“There comes the cable-car, climbing up to get us,” she said faintly. “And we will go down from this high place of safety into that dark plain, and we will have to cross it, painfully, step by step. Dare you promise me we will not lose our way?” she challenged him.
“I don’t promise you anything about it,” he answered, taking her hand in his. “Only I’m not a bit afraid of the plain, nor the way that’s before us. Come along with me, and let’s see what’s there.”
“Do you think you know where we are going, across that plain?” she asked him painfully; “even where we are to try to go?”
“No, I don’t know, now,” he answered undismayed. “But I think we will know it as we go along because we will be together.”
* * * * *
The darkness, folding itself like a velvet mantle about the far mountains, deepened, and her voice deepened with it. “Can you even promise that we won’t lose each other there?” she asked somberly.
At this he suddenly took her into his arms, silently, bending his face to hers, his insistent eyes bringing hers up to meet his gaze. She could feel the strong throbbing of his heart all through her own body.
She clung to him as though she were drowning. And indeed she felt that she was. Life burst over them with a roar, a superb flooding tide on whose strong swelling bosom they felt themselves rising, rising illimitably.
The sun had now wholly set, leaving to darkness the old, old plain, soaked with humanity.
CHAPTER II
INTERLUDE
March 15, 1920.
8:30
A.M.
Marise fitted little Mark’s cap down over his ears and buttoned his blue reefer coat close to his throat.

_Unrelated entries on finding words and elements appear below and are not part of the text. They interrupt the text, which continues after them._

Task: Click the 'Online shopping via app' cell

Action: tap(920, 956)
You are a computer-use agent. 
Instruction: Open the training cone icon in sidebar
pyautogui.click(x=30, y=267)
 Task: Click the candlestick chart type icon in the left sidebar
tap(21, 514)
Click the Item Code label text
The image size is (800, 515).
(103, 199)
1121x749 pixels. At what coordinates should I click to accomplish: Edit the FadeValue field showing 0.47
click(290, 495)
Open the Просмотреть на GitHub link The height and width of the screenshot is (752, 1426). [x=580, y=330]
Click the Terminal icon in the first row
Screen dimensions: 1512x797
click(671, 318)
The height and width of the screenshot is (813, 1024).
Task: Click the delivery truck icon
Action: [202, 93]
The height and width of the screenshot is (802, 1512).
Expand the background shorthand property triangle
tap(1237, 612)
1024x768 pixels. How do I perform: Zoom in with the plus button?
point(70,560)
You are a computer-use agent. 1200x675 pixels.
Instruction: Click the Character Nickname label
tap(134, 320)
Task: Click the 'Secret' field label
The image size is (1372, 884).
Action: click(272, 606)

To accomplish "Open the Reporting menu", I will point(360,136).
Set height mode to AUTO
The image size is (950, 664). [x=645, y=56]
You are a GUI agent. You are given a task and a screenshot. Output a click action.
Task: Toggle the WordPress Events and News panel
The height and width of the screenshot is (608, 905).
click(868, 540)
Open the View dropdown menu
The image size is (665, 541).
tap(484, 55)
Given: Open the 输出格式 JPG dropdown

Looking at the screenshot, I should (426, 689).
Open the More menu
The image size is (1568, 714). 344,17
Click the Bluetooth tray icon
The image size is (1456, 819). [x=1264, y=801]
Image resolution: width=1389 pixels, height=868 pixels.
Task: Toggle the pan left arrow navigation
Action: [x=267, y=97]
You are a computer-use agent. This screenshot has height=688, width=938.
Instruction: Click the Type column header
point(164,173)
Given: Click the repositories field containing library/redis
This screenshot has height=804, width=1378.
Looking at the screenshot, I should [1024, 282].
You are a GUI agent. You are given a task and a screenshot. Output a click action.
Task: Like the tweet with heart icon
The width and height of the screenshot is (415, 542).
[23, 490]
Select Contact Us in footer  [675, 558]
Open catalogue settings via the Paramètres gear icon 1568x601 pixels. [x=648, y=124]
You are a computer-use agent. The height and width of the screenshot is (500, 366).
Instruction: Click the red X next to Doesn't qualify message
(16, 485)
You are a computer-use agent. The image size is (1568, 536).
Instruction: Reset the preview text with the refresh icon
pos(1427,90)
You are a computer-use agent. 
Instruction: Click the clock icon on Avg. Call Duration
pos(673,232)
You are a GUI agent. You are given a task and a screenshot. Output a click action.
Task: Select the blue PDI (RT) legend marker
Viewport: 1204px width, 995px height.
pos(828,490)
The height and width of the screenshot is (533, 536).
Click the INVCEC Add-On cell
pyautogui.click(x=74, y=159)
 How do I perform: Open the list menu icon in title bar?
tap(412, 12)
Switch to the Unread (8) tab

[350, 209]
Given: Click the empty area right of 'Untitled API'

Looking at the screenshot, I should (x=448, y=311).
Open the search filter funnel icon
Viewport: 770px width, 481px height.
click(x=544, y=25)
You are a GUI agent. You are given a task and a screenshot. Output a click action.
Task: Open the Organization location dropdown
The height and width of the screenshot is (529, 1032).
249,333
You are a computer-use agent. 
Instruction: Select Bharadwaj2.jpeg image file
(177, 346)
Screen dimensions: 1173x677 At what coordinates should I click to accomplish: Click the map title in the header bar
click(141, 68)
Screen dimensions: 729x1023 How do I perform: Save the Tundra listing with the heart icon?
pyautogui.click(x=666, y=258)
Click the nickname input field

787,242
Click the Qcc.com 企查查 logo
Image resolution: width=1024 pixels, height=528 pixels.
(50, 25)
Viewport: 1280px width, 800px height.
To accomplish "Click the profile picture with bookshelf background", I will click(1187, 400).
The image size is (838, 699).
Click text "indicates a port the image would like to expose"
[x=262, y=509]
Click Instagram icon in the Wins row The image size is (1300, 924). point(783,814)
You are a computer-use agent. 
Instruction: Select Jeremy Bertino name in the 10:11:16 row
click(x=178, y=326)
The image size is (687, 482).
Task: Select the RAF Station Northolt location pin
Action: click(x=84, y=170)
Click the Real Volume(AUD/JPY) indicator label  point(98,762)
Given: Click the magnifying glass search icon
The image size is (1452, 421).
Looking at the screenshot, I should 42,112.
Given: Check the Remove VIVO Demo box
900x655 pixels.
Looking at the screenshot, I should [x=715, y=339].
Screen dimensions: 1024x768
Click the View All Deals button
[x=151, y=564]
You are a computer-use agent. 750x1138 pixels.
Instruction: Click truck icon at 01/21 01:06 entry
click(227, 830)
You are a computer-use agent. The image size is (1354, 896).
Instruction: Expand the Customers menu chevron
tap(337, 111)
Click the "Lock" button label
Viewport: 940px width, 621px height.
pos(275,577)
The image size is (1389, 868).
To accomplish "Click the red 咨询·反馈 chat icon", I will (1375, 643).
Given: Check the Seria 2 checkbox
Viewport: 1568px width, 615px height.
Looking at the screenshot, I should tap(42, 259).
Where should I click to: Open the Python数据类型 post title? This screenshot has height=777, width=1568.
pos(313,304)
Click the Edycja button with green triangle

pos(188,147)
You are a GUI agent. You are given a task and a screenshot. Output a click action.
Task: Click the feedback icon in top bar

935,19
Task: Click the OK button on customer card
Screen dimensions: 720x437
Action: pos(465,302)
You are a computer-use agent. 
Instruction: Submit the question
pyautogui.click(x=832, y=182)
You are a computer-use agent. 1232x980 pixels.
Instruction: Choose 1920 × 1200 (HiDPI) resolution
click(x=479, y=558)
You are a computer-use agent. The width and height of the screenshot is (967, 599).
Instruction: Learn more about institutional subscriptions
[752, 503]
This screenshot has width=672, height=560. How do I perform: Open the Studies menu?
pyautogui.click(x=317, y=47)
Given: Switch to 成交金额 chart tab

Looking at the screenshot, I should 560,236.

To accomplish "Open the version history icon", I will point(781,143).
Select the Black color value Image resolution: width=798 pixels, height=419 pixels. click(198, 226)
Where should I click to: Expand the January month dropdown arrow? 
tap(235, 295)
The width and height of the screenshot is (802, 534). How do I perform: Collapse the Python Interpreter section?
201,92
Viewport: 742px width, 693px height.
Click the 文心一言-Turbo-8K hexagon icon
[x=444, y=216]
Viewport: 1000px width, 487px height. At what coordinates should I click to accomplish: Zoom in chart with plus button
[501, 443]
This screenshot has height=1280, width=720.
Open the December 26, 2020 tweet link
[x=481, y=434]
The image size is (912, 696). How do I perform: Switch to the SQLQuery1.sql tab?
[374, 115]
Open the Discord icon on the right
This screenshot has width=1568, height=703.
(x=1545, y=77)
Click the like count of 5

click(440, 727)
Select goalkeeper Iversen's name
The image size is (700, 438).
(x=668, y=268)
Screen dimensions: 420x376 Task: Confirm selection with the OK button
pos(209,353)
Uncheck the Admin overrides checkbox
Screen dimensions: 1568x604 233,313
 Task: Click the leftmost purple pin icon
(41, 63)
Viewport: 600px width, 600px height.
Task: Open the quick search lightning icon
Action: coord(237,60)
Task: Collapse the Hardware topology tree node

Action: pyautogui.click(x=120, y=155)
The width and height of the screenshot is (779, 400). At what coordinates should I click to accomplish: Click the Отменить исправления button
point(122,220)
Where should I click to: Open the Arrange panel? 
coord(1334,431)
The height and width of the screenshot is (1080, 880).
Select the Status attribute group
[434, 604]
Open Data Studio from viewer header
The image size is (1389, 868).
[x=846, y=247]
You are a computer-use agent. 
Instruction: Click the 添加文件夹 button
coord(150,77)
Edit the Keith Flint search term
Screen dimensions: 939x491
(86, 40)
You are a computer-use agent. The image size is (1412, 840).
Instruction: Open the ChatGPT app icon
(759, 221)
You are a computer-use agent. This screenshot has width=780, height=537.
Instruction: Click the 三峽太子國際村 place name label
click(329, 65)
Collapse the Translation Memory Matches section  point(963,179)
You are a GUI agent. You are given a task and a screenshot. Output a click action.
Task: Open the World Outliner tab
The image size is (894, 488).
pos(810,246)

“Now you big children,” she said, with an anxious accent, to Paul and Elly standing with their school-books done up in straps, “be sure to keep an eye on Mark at recess-time. Don’t let him run and get all hot and then sit down in the wind without his coat. Remember, it’s his first day at school, and he’s only six.”
She kissed his round, smooth, rosy cheek once more, and let him go. Elly stooped and took her little brother’s mittened hand in hers. She said nothing, but her look on the little boy’s face was loving and maternal.
Paul assured his mother seriously, “Oh, I’ll look out for Mark, all right.”
Mark wriggled and said, “I can looken out for myself wivout Paul!”
Their mother looked for a moment deep into the eyes of her older son, so clear, so quiet, so unchanging and true. “You’re a good boy, Paul, a real comfort,” she told him.
To herself she thought, “Yes, all his life he’ll look out for people and get no thanks for it.”